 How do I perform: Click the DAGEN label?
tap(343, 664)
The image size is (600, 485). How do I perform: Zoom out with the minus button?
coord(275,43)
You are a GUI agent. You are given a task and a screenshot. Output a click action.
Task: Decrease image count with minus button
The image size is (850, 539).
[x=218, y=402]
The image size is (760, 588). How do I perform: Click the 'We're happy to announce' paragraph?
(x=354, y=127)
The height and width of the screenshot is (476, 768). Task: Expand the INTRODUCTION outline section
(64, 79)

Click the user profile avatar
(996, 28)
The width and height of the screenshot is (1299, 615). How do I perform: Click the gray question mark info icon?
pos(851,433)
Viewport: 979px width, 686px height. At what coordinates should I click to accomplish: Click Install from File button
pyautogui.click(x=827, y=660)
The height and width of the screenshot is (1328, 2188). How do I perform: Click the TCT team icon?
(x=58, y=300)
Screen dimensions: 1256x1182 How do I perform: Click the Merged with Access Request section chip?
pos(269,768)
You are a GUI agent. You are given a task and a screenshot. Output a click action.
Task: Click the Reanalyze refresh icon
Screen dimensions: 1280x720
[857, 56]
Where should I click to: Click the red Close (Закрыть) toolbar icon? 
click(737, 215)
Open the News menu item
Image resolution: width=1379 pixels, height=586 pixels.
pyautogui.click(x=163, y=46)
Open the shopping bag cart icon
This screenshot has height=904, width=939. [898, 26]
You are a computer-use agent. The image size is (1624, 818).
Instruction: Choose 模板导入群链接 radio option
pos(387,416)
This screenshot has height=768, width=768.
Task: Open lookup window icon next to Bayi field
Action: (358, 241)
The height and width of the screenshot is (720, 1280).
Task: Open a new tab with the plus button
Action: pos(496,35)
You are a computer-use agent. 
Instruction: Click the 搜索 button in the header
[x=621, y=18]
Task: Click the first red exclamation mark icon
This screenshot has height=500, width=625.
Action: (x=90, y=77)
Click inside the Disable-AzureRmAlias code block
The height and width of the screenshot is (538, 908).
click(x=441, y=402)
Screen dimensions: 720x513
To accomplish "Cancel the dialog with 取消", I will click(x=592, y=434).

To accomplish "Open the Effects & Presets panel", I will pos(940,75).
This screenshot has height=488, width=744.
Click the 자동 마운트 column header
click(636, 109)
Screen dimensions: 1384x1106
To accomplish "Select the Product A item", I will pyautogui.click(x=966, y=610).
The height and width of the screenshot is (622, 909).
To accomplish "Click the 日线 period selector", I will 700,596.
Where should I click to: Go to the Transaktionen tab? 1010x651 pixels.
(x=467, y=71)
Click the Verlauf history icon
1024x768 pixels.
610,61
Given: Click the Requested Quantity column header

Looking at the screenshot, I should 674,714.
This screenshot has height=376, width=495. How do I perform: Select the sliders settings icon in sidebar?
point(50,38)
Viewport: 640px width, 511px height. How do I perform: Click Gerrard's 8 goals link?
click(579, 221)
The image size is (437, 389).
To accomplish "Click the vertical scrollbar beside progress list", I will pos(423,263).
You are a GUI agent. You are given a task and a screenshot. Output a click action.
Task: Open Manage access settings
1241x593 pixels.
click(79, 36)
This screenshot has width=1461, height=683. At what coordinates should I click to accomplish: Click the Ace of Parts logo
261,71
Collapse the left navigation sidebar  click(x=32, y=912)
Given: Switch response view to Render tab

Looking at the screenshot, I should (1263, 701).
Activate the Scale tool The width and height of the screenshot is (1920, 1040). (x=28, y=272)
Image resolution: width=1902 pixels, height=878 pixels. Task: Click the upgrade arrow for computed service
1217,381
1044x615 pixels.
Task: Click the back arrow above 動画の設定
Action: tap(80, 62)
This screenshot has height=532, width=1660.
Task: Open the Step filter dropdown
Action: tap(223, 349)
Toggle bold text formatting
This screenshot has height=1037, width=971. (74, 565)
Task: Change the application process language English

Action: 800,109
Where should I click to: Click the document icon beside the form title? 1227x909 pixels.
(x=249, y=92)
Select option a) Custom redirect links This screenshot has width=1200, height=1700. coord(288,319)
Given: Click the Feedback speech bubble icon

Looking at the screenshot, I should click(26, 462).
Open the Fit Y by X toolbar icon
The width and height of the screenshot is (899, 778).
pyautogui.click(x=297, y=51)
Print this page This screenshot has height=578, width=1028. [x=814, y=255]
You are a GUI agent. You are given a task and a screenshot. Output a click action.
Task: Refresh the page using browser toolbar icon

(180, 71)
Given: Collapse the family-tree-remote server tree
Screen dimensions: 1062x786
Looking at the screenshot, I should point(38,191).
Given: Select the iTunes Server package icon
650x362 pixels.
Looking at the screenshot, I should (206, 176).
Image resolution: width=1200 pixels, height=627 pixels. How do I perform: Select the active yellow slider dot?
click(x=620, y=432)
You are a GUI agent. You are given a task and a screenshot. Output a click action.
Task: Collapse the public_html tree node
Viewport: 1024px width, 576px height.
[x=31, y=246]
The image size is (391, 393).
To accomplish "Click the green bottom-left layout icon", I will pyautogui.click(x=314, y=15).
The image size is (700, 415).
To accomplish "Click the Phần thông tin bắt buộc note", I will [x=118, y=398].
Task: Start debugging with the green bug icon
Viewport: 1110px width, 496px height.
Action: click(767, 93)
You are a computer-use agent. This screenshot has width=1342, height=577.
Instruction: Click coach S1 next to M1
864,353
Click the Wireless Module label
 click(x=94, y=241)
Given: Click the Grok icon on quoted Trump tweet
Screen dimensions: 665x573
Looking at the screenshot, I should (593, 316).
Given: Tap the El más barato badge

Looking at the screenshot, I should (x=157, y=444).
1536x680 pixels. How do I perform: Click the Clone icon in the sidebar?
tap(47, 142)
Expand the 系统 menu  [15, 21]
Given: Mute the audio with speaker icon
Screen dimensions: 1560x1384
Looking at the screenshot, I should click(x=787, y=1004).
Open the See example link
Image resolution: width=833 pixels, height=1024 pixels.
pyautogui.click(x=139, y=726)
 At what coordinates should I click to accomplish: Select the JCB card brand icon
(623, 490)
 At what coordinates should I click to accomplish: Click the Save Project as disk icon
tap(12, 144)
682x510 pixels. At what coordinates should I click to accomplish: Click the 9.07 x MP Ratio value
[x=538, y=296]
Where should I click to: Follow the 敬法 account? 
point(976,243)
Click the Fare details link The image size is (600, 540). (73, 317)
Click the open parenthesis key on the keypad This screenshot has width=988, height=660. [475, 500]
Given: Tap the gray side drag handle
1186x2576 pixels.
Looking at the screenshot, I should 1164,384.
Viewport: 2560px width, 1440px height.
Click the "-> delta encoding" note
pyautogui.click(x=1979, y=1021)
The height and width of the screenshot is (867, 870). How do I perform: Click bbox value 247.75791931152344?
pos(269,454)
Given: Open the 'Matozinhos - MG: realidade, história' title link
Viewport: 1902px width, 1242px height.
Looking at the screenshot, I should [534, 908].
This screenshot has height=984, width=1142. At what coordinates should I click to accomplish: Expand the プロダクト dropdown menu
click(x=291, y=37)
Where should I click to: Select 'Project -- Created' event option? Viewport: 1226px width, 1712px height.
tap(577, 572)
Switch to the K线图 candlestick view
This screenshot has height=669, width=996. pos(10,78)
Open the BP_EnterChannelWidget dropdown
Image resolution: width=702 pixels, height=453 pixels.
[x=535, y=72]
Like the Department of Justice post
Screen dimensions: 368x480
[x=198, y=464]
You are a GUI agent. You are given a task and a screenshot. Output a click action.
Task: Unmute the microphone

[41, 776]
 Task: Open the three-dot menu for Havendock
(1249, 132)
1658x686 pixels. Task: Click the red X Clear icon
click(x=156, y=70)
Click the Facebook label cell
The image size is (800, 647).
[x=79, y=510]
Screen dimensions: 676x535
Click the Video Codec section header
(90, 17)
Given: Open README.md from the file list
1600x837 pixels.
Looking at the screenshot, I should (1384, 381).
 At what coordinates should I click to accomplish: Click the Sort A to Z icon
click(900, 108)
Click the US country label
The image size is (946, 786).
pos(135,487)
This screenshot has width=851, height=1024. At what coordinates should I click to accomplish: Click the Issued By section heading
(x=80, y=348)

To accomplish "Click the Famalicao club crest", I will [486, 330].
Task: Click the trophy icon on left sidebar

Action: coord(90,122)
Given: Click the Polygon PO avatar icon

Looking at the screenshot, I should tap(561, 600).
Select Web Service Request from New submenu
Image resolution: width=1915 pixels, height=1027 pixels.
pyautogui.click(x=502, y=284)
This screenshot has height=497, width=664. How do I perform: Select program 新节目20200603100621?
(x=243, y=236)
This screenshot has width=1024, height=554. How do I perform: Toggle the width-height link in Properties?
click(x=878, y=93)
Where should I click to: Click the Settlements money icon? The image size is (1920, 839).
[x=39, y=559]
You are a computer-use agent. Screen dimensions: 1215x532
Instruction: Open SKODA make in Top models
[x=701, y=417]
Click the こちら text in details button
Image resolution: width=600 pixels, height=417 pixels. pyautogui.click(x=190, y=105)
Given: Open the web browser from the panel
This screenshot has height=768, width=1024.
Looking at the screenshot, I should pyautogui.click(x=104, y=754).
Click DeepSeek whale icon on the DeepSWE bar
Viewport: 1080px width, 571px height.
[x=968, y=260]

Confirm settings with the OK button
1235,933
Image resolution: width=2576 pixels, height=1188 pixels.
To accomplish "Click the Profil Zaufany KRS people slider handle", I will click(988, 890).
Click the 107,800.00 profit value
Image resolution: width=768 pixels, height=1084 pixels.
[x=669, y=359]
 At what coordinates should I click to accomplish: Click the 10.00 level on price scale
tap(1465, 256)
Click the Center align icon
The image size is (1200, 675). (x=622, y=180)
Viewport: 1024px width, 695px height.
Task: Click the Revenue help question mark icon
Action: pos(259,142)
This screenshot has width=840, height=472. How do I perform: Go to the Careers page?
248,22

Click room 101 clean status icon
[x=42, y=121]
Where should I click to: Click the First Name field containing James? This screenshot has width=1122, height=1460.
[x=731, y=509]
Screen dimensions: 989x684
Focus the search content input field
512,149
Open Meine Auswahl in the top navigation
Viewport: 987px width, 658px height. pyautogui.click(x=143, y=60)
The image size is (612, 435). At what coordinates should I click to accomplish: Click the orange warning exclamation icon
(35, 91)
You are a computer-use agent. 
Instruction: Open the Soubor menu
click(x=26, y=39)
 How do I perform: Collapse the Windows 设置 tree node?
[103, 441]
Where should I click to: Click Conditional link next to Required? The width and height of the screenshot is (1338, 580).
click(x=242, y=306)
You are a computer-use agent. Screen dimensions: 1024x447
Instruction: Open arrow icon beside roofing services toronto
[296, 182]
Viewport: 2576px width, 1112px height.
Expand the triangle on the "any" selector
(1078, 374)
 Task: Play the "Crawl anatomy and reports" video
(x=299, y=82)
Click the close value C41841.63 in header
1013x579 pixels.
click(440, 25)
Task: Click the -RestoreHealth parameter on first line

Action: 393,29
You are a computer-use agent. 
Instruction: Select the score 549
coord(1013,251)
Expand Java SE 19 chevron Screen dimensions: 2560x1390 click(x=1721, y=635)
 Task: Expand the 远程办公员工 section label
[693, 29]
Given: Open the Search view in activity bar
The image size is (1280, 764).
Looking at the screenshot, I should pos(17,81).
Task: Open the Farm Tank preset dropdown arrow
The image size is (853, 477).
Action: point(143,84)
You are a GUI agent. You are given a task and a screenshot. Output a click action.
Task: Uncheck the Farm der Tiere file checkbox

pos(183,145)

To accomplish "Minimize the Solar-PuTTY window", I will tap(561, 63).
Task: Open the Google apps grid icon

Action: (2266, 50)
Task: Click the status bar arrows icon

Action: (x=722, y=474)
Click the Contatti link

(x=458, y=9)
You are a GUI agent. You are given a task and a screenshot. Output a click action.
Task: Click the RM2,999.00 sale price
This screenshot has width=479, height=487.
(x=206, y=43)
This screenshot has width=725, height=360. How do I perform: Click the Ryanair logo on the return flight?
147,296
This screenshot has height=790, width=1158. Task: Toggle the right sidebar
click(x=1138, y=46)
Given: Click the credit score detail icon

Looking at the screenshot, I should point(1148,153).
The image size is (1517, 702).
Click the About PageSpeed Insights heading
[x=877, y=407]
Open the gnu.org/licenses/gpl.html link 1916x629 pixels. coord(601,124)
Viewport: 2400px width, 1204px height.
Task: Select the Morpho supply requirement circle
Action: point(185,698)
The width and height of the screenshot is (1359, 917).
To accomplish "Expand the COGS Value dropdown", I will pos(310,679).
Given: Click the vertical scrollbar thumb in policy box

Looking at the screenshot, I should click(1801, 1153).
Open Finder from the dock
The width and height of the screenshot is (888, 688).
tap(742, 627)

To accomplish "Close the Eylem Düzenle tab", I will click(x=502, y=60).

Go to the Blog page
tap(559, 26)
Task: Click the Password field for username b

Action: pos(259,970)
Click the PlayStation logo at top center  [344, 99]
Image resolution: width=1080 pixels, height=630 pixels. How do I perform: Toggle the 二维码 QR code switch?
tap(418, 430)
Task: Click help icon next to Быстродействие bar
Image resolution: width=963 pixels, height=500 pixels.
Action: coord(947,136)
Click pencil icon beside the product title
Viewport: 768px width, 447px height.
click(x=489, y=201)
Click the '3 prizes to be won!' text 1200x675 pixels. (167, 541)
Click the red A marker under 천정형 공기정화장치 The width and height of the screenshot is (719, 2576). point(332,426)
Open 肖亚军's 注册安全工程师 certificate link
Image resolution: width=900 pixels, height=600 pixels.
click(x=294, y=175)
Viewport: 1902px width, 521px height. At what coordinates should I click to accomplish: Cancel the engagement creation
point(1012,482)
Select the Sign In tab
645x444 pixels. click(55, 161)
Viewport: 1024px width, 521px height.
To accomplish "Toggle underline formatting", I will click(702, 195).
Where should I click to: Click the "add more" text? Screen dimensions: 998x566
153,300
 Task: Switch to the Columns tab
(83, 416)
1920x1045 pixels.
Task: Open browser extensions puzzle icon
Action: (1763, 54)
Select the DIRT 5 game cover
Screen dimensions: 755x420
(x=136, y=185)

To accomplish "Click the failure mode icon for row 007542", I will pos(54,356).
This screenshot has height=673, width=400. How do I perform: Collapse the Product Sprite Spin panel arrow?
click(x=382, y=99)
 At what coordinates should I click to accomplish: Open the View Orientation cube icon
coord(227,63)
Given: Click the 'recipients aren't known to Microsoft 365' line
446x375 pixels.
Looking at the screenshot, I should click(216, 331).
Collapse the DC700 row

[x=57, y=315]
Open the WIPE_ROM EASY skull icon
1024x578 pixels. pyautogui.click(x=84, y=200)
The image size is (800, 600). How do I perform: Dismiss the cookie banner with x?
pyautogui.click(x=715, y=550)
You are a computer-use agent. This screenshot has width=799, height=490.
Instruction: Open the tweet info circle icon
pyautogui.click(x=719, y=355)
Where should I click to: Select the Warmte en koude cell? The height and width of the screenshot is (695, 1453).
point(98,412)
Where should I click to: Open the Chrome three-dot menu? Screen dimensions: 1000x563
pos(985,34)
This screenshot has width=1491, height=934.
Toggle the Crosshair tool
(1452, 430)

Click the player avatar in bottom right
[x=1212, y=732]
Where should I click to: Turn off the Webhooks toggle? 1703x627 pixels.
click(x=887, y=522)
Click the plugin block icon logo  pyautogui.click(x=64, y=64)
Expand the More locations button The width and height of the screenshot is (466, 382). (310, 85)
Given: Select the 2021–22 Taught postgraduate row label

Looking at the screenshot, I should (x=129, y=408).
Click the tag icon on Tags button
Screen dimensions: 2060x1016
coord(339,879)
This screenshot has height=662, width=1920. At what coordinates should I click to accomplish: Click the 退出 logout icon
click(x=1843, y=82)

[What the task asks] In the data above, which lines lie between the line with "Task: Change the" and the line with "Select option a)", inclusive? Print those lines exactly and nothing else.

[Solution to this task]
Task: Change the application process language English

Action: 800,109
Where should I click to: Click the document icon beside the form title? 1227x909 pixels.
(x=249, y=92)
Select option a) Custom redirect links This screenshot has width=1200, height=1700. coord(288,319)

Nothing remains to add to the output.